これを提案したのは、「確認」したかったからだ、昨日の仮定を。
――そして、あさぎの予想通り、金魚は舞った。
彼の後ろにひらひらきらきらと見えた。
その時少女の中で、昨日の「確信」がもう一度確かなものにされたのだった。
清矢郎は一瞬何か考えたようであったが、そのままペットボトルをあさぎに渡した。
あさぎはそれを受け取ると、その口を拭わずに、彼の真似をして豪快に音を立てて飲もうとしたが、格好悪くも咽てしまった。
それでもからからになっていた喉に、水の潤いは気持ちよかった。少し頭がすっきりした。
そしてその若干冷静になった頭であさぎは思うのだった。彼にまた口元を拭わずペットボトルを返しながら、――間接キス、しちゃった、――と。
清矢郎は何も言わずに、またペットボトルを受け取った。そして彼もまたそれを一気に口元まで持っていき、最後まで飲み干した。

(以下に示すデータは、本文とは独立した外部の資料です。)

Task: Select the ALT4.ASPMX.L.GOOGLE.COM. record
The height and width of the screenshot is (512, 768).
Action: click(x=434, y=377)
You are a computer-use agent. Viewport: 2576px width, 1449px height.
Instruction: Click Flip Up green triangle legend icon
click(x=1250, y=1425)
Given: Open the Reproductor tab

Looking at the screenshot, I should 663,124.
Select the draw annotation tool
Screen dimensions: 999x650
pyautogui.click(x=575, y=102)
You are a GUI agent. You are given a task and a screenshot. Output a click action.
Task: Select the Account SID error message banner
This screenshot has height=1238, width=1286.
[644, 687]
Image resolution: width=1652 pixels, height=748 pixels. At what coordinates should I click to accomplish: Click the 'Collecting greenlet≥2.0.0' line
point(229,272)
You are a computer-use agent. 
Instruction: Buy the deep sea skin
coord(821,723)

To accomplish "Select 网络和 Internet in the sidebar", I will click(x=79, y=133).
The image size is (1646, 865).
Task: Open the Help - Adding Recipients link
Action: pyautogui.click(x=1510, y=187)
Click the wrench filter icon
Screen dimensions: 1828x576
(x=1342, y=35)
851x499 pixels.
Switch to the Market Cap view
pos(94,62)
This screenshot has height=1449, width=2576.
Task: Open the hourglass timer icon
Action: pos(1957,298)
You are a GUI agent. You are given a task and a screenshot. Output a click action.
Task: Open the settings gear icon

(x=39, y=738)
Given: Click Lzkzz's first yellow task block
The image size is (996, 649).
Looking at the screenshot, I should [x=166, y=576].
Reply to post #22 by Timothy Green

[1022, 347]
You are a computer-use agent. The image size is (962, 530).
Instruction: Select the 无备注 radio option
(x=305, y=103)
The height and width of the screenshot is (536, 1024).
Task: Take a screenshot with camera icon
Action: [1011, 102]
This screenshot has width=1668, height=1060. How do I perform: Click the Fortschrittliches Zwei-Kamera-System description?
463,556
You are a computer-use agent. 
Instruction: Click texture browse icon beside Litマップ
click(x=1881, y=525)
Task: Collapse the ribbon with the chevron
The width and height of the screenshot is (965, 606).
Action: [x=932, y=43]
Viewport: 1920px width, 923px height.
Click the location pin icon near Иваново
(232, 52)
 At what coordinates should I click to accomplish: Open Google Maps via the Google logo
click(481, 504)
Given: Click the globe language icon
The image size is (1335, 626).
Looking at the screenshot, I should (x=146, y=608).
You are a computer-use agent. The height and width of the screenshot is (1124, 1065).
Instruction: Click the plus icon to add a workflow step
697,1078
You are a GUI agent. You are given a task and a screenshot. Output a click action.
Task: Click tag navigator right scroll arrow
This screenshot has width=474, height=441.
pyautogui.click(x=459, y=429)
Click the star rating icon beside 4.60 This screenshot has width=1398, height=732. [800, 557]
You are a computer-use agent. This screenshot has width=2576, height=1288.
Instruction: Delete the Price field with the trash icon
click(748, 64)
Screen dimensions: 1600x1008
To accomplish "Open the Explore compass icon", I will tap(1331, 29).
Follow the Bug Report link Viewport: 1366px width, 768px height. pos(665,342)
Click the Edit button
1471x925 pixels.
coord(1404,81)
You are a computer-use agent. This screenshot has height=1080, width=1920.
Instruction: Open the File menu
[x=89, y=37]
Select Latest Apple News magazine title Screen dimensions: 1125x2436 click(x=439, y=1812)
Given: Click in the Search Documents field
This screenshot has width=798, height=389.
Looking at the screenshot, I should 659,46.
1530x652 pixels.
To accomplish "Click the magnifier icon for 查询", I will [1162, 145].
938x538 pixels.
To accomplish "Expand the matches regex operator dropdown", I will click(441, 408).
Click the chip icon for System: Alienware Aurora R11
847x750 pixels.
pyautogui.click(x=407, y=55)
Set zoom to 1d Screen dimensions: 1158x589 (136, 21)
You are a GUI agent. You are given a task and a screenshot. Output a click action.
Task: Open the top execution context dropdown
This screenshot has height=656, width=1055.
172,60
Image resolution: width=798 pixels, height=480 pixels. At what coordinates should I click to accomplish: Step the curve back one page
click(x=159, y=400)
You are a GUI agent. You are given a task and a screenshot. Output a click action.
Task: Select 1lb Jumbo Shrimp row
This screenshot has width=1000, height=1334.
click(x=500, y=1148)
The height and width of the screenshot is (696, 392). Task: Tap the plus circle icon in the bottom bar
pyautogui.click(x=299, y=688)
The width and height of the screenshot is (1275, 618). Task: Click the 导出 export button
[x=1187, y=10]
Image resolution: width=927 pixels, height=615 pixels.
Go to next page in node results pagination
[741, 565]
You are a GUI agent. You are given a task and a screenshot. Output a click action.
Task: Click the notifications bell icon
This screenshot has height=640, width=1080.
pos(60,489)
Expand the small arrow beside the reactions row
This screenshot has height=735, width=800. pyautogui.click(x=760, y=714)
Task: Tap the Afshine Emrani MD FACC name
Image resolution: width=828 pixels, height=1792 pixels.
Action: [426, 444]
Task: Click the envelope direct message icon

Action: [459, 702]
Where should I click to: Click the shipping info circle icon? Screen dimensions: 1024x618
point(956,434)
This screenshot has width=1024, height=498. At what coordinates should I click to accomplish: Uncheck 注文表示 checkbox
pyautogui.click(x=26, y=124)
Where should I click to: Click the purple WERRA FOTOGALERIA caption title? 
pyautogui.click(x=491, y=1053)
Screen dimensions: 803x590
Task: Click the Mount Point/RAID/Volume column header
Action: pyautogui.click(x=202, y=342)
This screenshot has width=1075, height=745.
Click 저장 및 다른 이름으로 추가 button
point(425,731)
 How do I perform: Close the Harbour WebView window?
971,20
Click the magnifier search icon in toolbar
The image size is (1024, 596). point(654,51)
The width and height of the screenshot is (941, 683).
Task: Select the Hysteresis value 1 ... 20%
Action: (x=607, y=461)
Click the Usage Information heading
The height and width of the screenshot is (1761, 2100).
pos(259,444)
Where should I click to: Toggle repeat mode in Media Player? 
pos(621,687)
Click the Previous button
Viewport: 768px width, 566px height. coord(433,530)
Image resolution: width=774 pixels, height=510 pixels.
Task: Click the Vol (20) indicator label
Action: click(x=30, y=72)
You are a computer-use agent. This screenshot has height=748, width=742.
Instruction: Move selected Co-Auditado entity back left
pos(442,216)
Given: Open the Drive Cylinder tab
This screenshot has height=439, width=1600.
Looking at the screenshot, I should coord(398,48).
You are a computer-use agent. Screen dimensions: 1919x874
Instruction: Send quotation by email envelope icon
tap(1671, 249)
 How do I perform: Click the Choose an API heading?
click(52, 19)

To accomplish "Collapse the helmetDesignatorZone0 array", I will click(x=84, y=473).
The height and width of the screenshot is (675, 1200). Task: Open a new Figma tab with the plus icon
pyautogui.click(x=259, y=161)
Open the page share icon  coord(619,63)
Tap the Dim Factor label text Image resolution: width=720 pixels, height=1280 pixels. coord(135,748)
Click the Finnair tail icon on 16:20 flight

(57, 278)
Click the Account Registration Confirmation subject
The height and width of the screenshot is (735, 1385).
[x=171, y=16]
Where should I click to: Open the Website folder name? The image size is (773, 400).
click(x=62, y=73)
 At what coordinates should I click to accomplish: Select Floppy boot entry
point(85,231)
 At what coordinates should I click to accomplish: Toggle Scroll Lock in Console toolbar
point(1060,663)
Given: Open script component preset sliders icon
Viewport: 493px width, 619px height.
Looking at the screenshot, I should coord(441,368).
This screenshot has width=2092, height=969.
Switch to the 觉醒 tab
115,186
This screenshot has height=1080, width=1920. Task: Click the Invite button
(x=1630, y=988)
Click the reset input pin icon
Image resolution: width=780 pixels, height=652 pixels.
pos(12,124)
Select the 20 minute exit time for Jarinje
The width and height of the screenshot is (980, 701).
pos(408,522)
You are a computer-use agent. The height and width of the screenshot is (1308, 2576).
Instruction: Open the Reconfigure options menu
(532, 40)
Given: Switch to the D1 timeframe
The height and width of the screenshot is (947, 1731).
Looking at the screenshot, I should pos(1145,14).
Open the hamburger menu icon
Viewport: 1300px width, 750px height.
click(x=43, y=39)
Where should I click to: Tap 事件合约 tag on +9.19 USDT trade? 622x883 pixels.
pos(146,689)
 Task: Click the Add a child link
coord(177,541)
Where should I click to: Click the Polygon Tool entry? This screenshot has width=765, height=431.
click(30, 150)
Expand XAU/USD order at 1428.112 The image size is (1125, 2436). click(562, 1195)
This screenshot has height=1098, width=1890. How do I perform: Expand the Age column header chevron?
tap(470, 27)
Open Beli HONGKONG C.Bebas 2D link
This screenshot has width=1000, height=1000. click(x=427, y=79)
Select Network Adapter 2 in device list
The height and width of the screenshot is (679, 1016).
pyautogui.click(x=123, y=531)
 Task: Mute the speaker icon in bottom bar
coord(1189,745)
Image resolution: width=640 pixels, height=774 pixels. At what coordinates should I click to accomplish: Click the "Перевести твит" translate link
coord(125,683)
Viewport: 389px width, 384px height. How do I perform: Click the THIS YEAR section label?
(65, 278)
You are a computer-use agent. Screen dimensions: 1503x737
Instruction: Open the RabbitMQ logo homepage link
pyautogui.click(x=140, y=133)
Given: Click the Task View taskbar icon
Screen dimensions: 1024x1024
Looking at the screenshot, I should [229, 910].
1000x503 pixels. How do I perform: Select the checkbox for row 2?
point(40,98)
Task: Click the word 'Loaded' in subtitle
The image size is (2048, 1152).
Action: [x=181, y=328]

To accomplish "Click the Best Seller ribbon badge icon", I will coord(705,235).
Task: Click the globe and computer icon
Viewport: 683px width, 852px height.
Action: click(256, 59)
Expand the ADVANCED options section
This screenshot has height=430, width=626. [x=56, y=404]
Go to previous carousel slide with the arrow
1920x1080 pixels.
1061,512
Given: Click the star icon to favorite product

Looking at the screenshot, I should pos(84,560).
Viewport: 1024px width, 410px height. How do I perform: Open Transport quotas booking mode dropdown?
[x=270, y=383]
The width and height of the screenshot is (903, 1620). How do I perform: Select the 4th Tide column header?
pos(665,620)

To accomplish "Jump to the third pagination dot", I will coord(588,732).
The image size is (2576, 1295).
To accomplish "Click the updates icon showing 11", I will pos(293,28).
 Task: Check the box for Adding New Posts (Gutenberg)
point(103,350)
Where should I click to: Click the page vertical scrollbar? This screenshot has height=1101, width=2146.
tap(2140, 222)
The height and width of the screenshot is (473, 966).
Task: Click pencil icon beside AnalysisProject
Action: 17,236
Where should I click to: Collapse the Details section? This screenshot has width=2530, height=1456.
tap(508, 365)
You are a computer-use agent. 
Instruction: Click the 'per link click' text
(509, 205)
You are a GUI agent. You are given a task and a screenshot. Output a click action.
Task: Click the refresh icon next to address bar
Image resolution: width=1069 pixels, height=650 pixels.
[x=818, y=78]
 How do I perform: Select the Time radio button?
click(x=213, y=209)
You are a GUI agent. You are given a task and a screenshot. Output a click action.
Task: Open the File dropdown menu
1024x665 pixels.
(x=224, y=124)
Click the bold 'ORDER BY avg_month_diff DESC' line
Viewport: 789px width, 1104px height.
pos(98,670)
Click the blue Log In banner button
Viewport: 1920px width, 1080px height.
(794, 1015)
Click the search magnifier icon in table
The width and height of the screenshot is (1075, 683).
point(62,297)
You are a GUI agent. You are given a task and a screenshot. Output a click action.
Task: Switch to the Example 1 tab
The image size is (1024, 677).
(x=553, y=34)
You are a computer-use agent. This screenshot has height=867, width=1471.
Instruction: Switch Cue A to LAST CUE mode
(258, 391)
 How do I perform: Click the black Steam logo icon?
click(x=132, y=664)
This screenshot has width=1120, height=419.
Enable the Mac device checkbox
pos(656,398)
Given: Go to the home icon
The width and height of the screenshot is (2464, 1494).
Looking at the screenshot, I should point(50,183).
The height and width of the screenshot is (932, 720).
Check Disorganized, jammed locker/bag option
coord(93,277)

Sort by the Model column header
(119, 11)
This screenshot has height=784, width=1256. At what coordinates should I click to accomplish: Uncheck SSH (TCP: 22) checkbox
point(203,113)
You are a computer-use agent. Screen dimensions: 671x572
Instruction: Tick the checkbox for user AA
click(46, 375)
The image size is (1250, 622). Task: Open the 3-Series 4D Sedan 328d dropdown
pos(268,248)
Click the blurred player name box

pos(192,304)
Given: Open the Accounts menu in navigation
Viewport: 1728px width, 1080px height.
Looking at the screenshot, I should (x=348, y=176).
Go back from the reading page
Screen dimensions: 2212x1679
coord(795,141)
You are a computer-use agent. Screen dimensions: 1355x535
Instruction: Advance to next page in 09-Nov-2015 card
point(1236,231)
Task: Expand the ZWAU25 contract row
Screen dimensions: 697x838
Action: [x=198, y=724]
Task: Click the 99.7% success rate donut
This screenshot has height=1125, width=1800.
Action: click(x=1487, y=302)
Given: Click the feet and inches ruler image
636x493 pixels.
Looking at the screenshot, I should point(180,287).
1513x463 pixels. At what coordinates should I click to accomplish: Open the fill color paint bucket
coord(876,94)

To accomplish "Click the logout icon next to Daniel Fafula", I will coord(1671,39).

無言のまま、蝉の声だけが虚しく聞こえてくる。しかし彼がそれを飲み終わった時、その蝉の声に触発されたように、
「――あのさ、」
「神社……」
二人同時に口を開いた。どうやら二人で同じ事を考えていたらしい。思わず視線を交わすと、互いの考えていることが伝わった気がした。
確かに、このような暑くて座るところもない場所で話も出来ないので、それこそ子供の頃、一緒に遊び、そして夏祭りにも行った近所の小さな神社へと二人は移動した。
歩いて五分の距離であるが、これまた無言で歩いていく。
あさぎはぺたぺたとサンダルの音を立てながら、清矢郎の広い背中を追いかけた。